Forbes Media has acquired FlipGloss and its Digital Glossy Insert photo publishing platform for an undisclosed amount. FlipGloss was fully funded by Forbes Media but was previously not considered a subsidiary of the media group. Founded by former Yahoo! digital music executives, FlipGloss has a host of prominent advisors, including Marc Bodnick from Elevation Partners, former Forbes publisher Jim Berrian, and the founders of Launch.com, Dave Goldberg and Bob Roback.
FlipGloss, which launched earlier this year, is a digital magazine focused purely on editorial and advertising photo content. The site features “lifestyle” based photography focused on fashion, design and travel and combines search engine capabilities with the experience of flipping through photo content of a magazine. Forbes just laid off a significant amount of staff but it still managed to pony up the funds for FlipGloss.
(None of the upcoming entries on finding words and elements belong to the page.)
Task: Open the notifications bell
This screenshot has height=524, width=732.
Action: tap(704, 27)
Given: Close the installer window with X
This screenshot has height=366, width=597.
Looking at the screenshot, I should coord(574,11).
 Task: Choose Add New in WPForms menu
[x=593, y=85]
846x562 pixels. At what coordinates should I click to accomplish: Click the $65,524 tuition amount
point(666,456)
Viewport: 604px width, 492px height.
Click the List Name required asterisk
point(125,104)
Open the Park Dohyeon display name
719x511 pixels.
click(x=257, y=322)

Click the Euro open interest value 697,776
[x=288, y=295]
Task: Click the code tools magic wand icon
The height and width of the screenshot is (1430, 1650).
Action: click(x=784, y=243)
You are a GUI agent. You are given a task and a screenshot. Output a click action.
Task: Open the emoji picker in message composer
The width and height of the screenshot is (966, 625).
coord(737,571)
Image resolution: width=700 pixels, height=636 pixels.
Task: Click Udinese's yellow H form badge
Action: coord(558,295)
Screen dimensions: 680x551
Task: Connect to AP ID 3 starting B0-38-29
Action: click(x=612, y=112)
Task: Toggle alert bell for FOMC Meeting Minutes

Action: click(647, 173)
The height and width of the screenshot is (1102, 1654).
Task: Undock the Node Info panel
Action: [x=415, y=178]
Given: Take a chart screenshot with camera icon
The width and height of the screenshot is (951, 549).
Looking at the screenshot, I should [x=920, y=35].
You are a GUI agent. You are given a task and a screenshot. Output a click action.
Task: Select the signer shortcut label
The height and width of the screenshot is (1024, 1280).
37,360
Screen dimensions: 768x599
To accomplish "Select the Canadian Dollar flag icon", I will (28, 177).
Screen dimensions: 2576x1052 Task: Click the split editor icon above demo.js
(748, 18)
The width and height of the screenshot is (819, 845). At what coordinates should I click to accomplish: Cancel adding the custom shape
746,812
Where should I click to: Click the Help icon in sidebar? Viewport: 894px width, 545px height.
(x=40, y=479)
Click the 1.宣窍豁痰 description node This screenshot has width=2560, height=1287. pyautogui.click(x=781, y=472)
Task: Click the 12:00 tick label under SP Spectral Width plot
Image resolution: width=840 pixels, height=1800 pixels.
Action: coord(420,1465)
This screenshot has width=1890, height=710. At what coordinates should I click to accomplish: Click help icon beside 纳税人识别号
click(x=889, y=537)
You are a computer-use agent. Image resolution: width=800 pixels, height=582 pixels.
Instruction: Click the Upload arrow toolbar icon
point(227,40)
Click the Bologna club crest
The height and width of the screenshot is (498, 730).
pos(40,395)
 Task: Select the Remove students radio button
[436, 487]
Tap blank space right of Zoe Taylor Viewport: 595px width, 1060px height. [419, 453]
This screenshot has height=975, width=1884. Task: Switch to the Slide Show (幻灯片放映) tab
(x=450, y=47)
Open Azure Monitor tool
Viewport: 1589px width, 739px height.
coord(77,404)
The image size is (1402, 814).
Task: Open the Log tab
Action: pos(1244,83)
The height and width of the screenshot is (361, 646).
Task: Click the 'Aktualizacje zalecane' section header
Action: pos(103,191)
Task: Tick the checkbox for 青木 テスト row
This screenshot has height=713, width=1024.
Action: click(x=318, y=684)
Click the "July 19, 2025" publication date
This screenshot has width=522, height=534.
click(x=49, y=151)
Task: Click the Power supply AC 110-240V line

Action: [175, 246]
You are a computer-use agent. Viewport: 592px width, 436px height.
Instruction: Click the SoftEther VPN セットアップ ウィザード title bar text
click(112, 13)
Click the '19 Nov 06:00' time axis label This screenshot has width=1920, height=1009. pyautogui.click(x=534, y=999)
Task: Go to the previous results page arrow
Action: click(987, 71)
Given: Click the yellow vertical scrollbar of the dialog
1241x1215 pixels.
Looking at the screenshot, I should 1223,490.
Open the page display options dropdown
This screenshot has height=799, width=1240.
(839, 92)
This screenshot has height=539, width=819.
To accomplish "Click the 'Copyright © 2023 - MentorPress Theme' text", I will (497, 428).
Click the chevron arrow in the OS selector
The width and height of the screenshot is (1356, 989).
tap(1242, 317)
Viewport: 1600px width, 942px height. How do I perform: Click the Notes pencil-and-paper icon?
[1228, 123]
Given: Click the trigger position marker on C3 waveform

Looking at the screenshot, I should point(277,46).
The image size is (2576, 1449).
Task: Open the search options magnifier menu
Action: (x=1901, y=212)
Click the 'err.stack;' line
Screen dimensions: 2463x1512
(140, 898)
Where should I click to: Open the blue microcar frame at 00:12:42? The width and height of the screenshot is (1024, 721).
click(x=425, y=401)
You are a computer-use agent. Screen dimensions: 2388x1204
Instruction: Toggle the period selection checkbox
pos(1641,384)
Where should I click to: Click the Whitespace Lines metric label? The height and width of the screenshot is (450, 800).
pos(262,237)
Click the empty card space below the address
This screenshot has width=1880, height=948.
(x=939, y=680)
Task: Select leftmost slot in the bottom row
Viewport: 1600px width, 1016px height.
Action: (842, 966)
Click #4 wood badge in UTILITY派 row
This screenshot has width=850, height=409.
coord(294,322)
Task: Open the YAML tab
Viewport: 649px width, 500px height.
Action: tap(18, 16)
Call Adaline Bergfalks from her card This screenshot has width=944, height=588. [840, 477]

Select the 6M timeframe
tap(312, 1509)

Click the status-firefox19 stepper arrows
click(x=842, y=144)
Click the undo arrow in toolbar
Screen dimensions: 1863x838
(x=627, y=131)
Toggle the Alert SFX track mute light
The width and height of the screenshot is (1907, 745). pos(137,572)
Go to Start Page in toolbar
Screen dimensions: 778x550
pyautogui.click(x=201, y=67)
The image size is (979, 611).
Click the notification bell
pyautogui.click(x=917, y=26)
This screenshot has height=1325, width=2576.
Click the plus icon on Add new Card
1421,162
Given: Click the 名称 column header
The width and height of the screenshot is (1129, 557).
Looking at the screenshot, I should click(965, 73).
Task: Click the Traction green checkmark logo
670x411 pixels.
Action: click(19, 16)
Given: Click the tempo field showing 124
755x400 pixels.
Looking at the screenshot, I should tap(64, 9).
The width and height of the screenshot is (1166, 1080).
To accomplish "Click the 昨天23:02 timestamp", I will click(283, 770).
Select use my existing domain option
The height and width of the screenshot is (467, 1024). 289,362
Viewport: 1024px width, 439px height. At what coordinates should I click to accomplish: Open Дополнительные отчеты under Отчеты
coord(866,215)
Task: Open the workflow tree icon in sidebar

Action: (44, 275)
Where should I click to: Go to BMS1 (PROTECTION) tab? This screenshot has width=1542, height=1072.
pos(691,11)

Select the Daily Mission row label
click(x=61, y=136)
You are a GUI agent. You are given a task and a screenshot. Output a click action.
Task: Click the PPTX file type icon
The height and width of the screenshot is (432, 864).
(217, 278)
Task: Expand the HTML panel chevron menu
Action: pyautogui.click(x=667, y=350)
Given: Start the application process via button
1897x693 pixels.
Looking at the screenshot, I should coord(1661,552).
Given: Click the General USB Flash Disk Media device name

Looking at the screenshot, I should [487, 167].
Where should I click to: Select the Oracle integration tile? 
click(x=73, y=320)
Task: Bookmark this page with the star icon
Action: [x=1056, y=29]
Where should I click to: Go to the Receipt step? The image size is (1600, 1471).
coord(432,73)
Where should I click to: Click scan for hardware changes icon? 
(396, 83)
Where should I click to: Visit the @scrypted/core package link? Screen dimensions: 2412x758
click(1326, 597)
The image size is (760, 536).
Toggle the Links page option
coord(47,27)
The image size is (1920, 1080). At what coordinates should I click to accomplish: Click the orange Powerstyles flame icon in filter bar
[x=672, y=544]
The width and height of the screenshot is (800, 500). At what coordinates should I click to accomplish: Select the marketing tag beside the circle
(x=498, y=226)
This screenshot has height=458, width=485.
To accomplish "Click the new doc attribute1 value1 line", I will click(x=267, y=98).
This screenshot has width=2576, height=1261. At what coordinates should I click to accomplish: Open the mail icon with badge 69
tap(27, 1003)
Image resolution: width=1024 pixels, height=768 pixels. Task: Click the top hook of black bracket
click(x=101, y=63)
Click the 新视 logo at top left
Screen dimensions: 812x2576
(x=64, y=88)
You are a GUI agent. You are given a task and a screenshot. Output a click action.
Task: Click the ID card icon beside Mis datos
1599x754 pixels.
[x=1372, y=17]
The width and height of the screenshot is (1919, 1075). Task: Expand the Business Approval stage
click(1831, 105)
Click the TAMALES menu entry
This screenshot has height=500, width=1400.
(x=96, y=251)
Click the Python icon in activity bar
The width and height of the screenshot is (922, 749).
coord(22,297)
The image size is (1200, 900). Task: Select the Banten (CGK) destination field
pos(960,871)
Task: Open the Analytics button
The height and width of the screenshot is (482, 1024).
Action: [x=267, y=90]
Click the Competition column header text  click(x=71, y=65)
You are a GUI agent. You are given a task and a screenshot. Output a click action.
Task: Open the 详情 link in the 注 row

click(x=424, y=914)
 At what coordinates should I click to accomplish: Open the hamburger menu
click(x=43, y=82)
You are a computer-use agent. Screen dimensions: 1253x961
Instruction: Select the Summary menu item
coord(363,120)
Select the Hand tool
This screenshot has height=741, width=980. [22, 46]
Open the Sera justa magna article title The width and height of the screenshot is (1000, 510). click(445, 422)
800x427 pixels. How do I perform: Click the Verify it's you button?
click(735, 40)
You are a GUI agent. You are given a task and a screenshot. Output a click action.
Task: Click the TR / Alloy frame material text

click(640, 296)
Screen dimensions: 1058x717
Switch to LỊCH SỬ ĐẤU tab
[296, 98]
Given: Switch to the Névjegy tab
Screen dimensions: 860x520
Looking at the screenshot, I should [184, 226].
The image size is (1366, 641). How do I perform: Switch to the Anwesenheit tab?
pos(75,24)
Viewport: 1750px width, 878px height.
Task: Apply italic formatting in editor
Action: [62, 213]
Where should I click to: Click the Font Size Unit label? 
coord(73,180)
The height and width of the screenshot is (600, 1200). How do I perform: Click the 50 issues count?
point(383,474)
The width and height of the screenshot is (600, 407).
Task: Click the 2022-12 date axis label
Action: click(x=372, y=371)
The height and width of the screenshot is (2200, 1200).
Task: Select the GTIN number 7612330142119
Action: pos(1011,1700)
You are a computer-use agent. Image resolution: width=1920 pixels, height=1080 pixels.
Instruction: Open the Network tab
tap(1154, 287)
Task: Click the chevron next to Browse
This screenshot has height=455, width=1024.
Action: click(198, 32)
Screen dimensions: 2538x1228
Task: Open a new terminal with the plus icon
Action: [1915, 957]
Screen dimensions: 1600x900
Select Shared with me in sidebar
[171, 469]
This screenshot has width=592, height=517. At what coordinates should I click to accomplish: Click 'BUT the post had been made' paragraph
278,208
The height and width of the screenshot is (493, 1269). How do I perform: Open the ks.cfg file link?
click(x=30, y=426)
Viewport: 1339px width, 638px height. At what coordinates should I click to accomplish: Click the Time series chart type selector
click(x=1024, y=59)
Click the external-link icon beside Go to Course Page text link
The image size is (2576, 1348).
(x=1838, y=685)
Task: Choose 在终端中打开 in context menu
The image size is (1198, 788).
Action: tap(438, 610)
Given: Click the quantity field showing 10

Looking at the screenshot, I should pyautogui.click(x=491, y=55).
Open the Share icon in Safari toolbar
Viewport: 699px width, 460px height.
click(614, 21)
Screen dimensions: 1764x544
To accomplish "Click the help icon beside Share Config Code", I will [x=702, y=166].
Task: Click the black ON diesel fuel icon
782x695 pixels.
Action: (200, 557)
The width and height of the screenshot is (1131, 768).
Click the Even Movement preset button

The FlipGloss’s patented Digital Glossy Insert slideshow technology lets users ‘Flip, Hover, and Discover’ editorial content and ads in an interactive image stream.Forbes says that FlipGloss’s technology already being implemented and is powering Forbes’ new ranking of “The World’s Most Powerful People.” It makes sense for Forbes to use FlipGloss to scale its multimedia capabilities. We were critical of FlipGloss’ ambitions to be a popular online destination in our initial review, but its technology is visually compelling.